Dia seguinte, domingo, transponho a peça da panela para a assadeira, embuto tirinhas de bacon e a pincelo com mostarda. Deixo-a descansar, curtindo as adições procedidas. Em paralelo, ao caldo resultante do cozimento acrescento toques de mostarda e mais duas outras horas de fogo, para reduzi-lo por fervura e evaporação. 

 Para não saturar o ambiente da cozinha optei, para tal procedimento, por fogão instalado na área externa. Concluída a redução de volume do caldo, cujo resultado ressaltou os aromas e sabores dos ingredientes, cuidei de mandar o “prego” ao forno por meia-hora. A gordura resultante na assadeira é misturada ao caldo, acrescentando-se rodelas de cebola, completando, assim, o molho para ser servido em separado. 

Daí para frente - julgo tenham sido três, as gélidas “louras” ficado para trás - beiravam duas horas da tarde, Dona Linda após preparar a mesa, a todos conclamou ao melhor estilo doméstico: o arrastado, compassado e sonoro “Gente! O almoço está na mesa!” 

Espetáculo culinário. O majestoso “prego” arrodeado pelo tentador macarrão alho e óleo, pela terrina com o espesso e aromático molho, pela salada ítalo-rubro-verde e pelo arrozim alvim, alvim, soltim, soltim de dar gosto. 

Enquanto nos deliciávamos, matutava com meus botões não ser bastante gozar o sabor das iguarias à mesa. Sentimos prazer por lábios em sussurros, mãos em carícias, aromas embriagantes, letras em narrativas. 

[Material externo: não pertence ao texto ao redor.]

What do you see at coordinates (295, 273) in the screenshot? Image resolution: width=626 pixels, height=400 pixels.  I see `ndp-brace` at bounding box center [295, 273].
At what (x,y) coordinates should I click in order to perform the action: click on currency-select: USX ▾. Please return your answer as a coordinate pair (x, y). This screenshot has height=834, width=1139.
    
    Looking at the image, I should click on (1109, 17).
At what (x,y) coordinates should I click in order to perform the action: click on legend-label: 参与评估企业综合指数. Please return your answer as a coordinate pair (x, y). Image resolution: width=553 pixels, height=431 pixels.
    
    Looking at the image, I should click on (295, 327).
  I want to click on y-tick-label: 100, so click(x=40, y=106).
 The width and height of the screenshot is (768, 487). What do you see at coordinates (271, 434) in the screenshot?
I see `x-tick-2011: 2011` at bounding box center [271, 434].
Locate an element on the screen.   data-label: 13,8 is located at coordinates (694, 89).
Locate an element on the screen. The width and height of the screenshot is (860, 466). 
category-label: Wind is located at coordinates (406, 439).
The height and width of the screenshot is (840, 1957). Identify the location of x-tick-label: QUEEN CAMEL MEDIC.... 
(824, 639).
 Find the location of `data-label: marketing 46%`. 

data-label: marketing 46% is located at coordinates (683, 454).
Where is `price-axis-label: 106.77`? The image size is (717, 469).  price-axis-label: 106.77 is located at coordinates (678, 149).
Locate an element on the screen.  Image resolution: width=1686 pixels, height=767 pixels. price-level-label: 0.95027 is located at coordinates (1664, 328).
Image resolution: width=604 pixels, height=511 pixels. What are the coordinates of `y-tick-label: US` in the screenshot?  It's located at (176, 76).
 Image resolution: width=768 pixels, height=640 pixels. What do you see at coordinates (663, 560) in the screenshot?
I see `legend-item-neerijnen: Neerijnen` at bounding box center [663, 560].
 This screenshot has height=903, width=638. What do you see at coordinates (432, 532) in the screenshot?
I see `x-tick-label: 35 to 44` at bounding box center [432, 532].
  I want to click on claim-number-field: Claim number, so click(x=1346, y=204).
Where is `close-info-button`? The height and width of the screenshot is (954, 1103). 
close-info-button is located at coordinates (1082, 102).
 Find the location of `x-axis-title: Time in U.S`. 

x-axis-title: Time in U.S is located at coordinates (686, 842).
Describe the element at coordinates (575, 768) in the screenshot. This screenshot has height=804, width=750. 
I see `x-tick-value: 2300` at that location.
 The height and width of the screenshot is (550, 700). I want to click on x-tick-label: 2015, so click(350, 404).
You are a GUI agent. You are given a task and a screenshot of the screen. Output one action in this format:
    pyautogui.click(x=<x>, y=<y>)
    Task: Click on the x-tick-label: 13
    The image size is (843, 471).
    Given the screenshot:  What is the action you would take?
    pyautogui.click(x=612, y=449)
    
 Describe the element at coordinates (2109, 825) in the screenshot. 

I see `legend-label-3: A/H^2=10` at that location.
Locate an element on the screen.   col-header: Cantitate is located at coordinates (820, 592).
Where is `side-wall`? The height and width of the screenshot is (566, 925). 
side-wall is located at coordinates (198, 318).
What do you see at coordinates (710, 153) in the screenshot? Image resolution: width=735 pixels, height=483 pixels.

É a entusiástica e sinfônica orquestração de regozijo, executada pelos sentidos. Quem lê, ao deparar-se com a descrição das sensações alheias, ressuscita em si, as suas. 

Refiro-me à magia das palavras, as quais através do olhar, sem o sentirmos, migram do papel ou da telinha virtual para os corações dos leitores.

 

Recôncavo Baiano, outono de 2020, 9 de junho, data dedicada à Língua Portuguesa.

Hugo A. de Bittencourt Carvalho, economista, cronista, ex-diretor das fábricas de charutos Menendez & Amerino, Suerdieck e Pimentel, vive em São Gonçalo dos Campos – BA.